Bis in die Mitte des 20. Jahrhunderts lebten die Koreaner weitgehend von der Landwirtschaft. Das Alltagsleben der Menschen wurde durch den Mondkalender bestimmt. Als Gesellschaft, die primär von der Landwirtschaft lebte, war es wichtig, für eine gute Ernte und ausreichend Nahrung zu beten. Aus diesen Veranstaltungen mit religiösem Charakter entwickelten sich im Laufe der Zeit in den einzelnen Kommunen zahlreiche Feste und Feiern.

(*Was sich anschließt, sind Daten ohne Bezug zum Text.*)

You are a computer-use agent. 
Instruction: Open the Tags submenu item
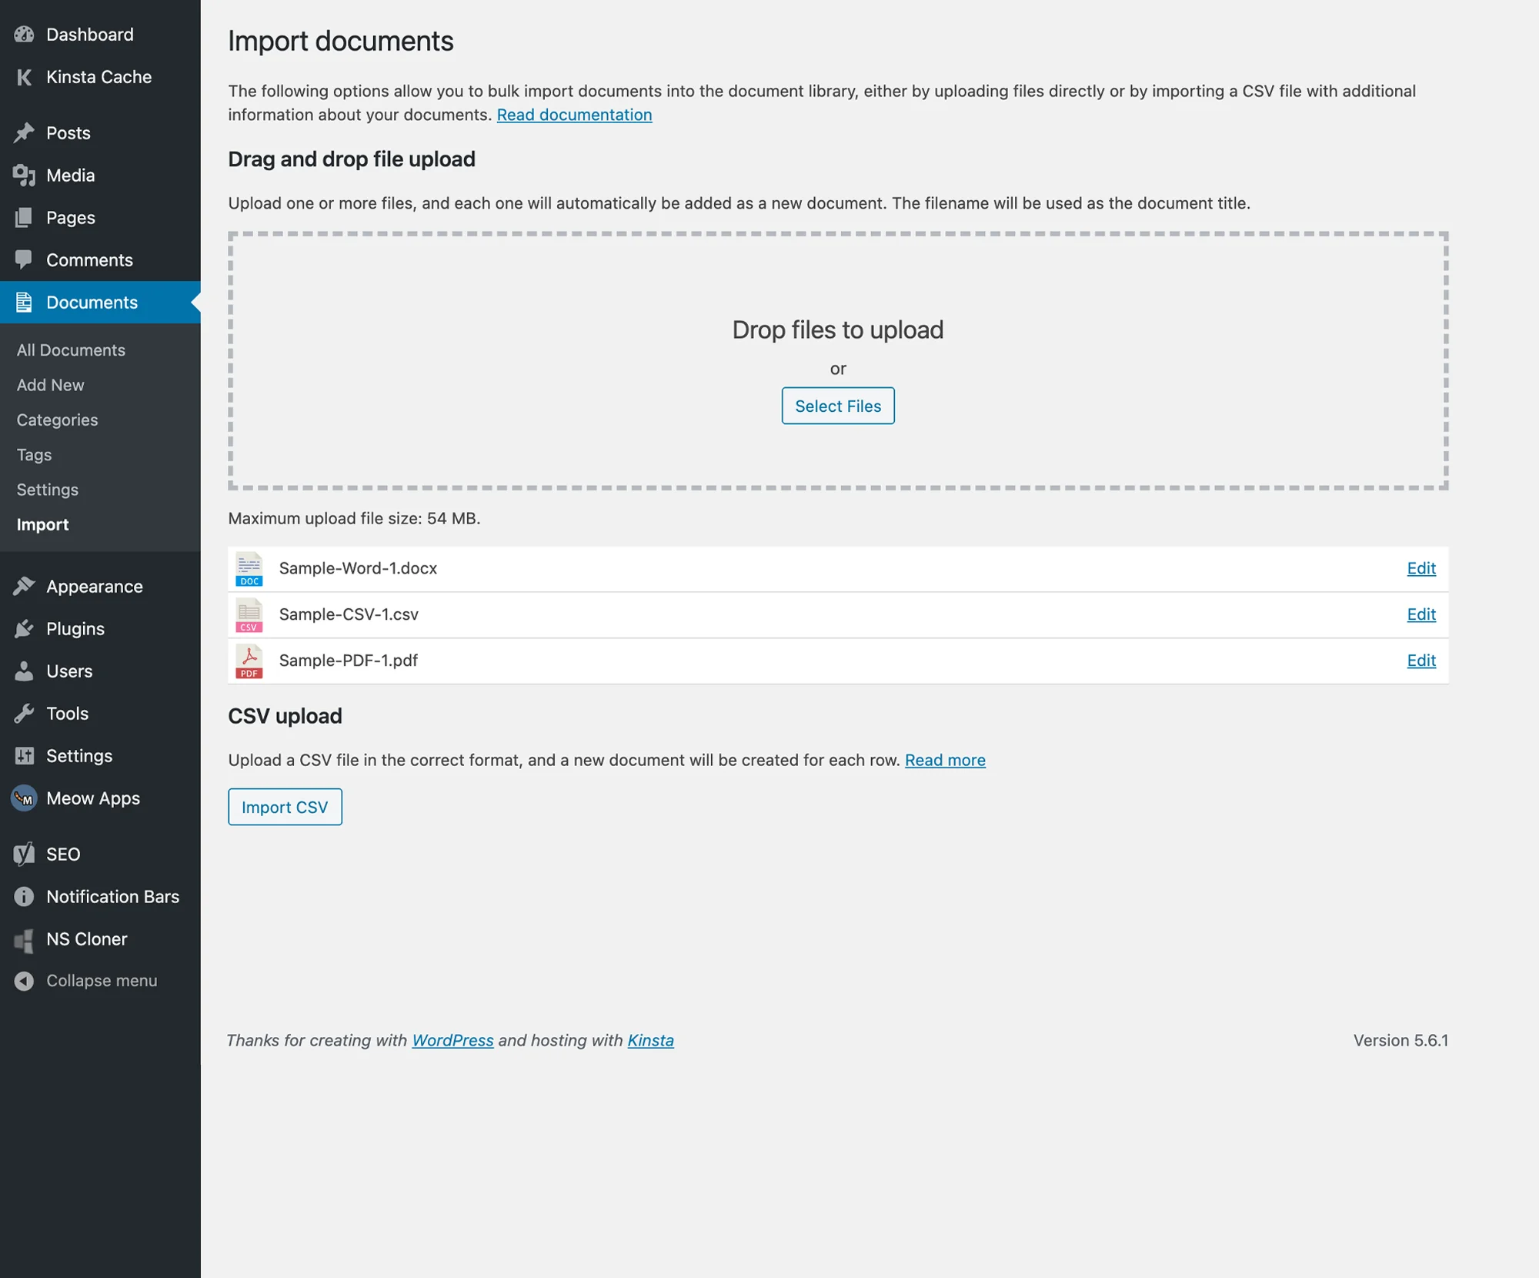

Der Neujahrstag (Seol oder Seollal) richtet sich nach dem Mondkalender. An diesem Tag, der als der wichtigste aller traditionellen Festtage angesehen wird, isst man Tteokguk, eine Reissuppe. Wenn man die Suppe isst, wird man ein Jahr älter, (das bedeutet zum Beispiel, dass ein Kind, das am 29. Tag des zwölften Mond- Monats, also am 29. Dezember, geboren wurde, zwei Tage nach seiner Geburt schon zwei Jahre alt wird.). Am Neujahrstag findet auch die Sebae-Zeremonie statt (Sebae heißt wörtlich übersetzt „die Verbeugung  am Neujahrstag“). Während der Zeremonie verbeugen sich die Jüngeren aus einer Familie und auch aus der Nachbarschaft vor den Älteren. Nach der Zeremonie schenken die Älteren den Jüngeren Geld.

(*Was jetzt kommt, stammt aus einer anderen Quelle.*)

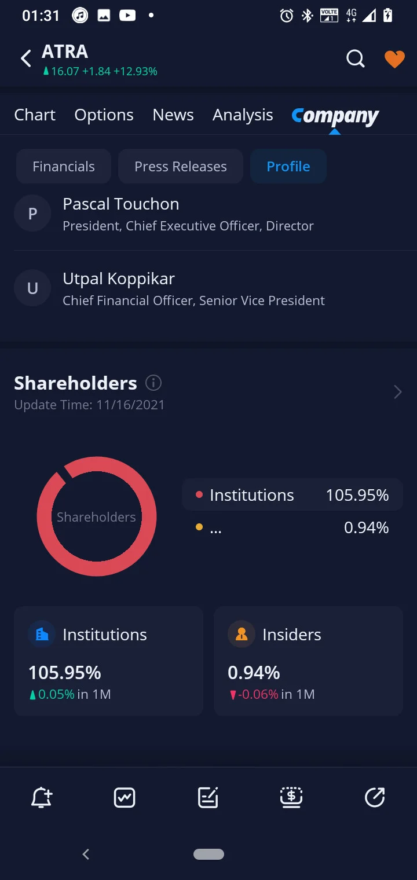Select the red Institutions legend entry
The image size is (417, 880).
point(292,495)
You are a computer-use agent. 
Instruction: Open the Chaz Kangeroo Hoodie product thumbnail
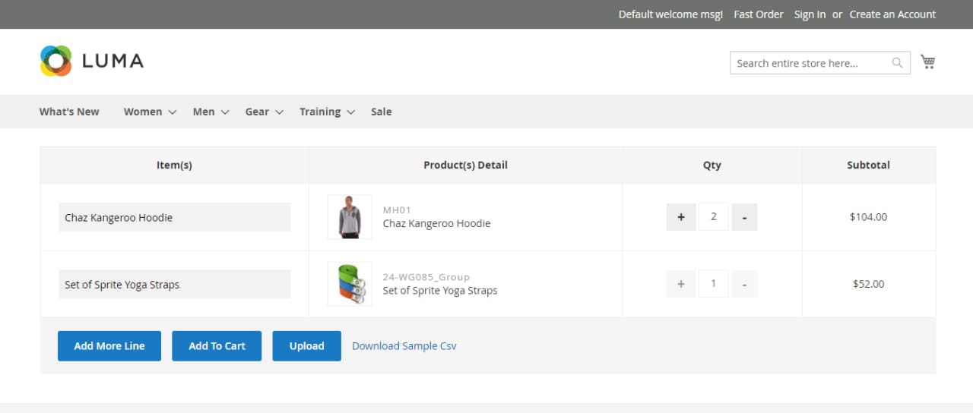[350, 217]
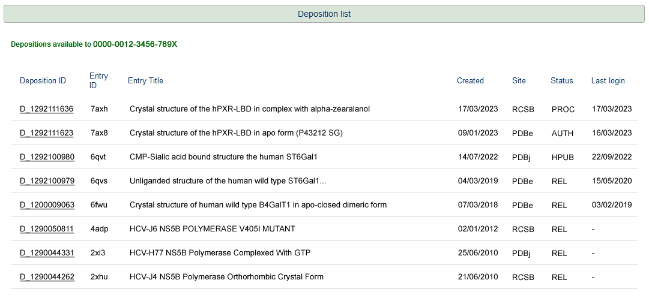The height and width of the screenshot is (298, 649).
Task: Sort by Site column header
Action: 519,81
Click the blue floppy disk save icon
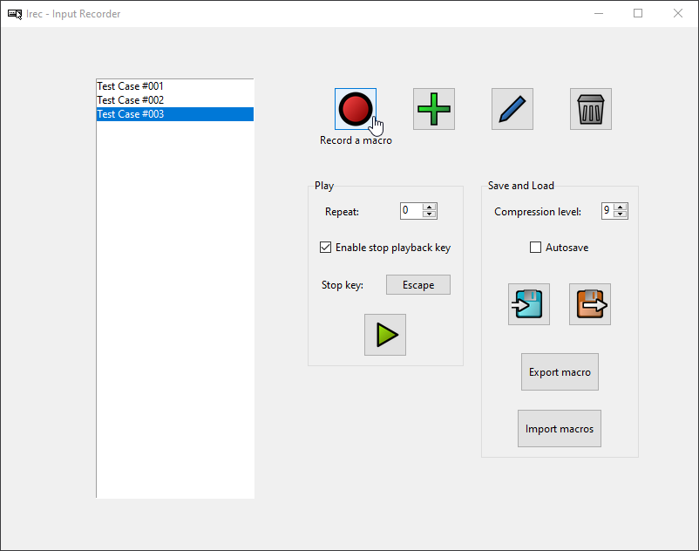The image size is (699, 551). [x=529, y=304]
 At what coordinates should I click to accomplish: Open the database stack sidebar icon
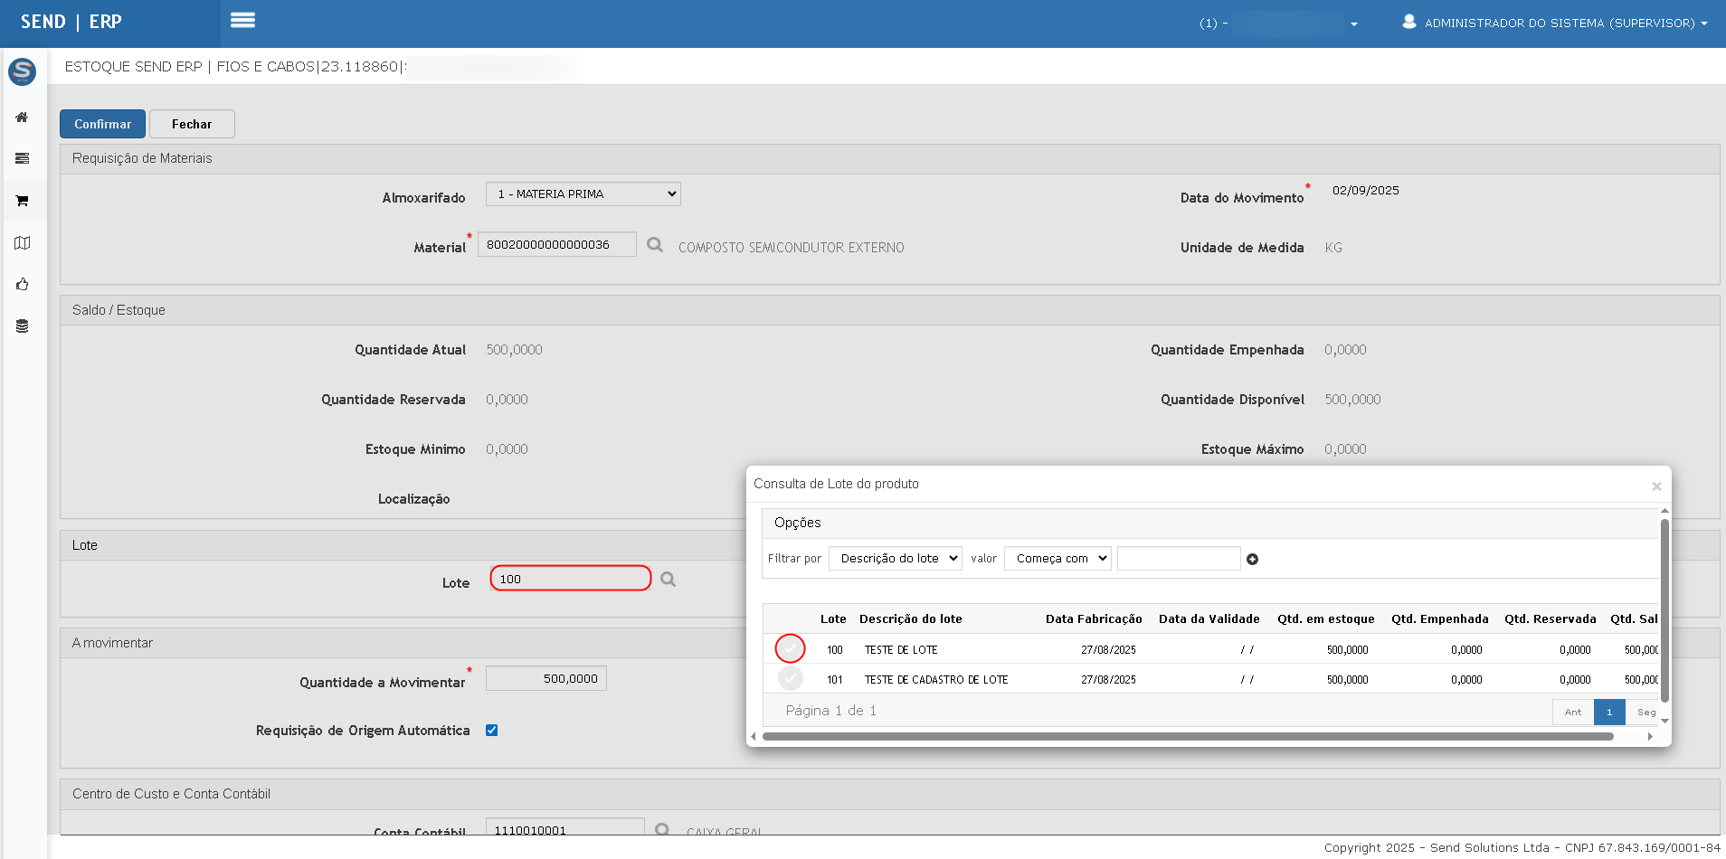click(x=23, y=326)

Ein weiterer wichtiger Feiertag ist Daeboreum (großer Vollmond). Er wird am ersten Vollmondtag des Jahres (am 15. Januar nach dem Mondkalender) gefeiert. An diesem Tag isst man Ogokbap, ein Gericht, das aus fünf Getreidesorten zubereitet und mit verschiedenen Gemüsearten angerichtet wird. Im Interesse eines harmonischen Zusammenseins spielt man Spiele und zelebriert bestimmte Rituale, um eine gute Ernte zu erbitten.

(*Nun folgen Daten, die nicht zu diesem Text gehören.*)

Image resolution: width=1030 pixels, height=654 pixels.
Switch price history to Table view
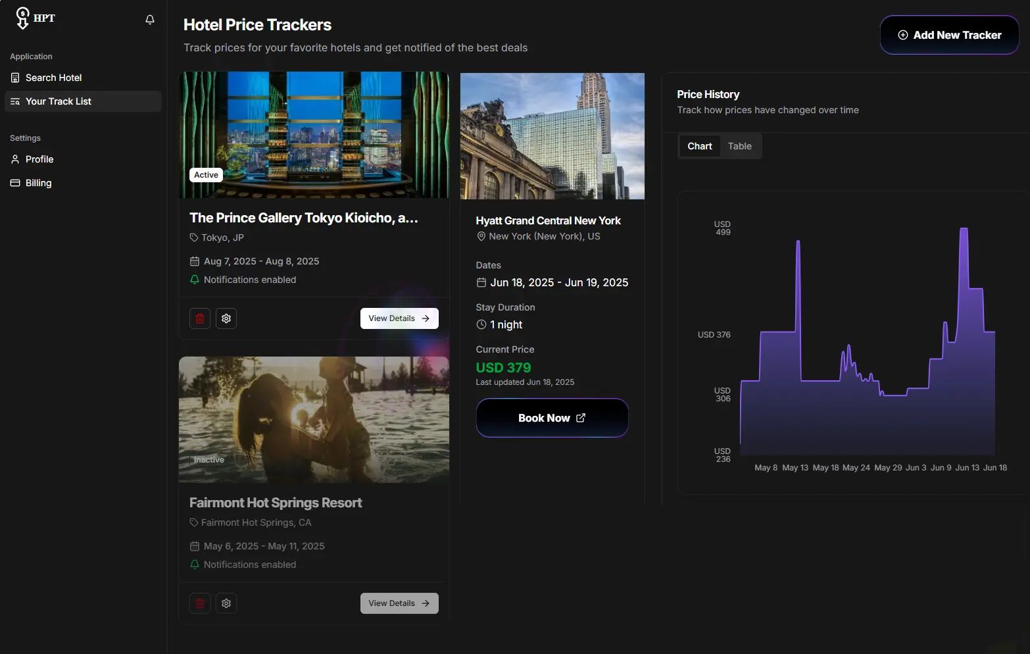point(739,146)
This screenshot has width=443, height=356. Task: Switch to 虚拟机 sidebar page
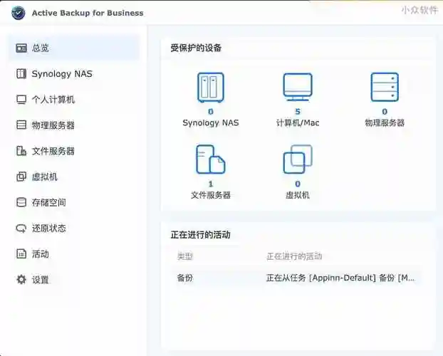point(45,177)
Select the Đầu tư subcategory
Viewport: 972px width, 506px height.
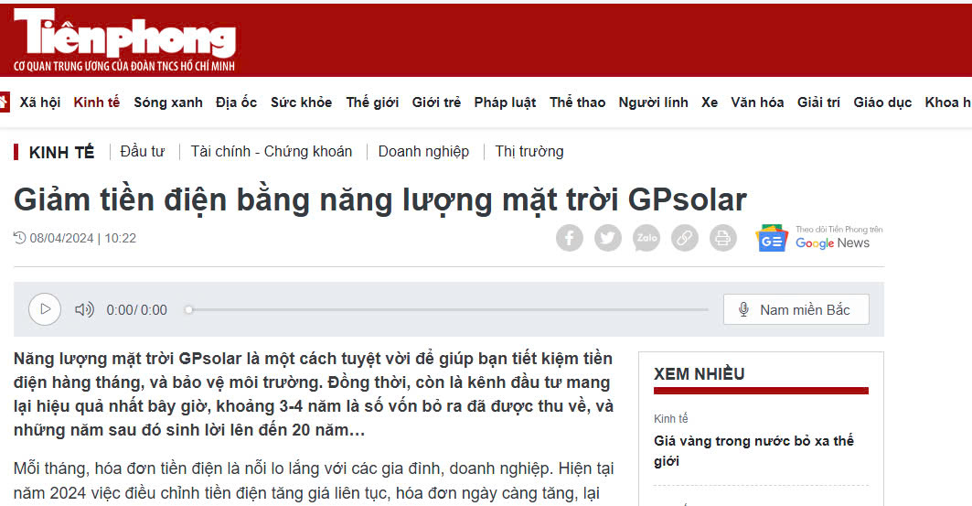pyautogui.click(x=142, y=152)
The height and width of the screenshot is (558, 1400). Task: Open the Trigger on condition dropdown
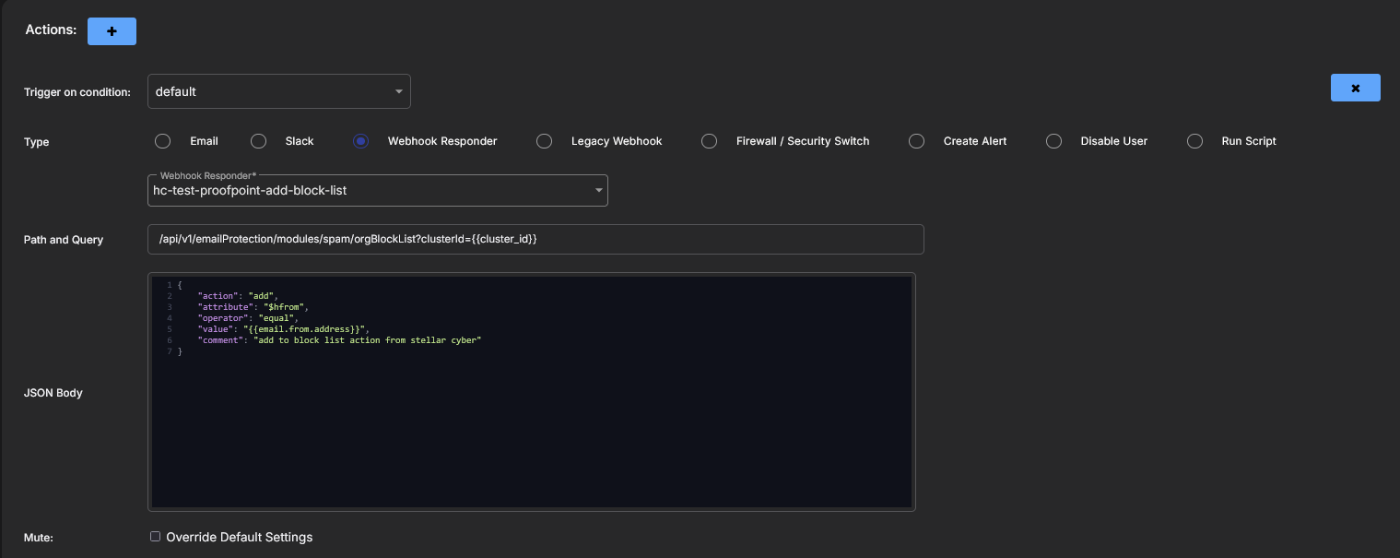coord(278,91)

Chuseok, das koreanische Erntedankfest, wird am 15. Tag des achten Monats nach dem Mondkalender gefeiert. An diesem Tag finden viele Feierlichkeiten zum Gedenken an die Ahnen statt. Ihnen werden frisch geerntetes Getreide und Früchte dargeboten. So wie am Neujahrstag kommen auch an Chuseok alle Familienmitglieder zusammen.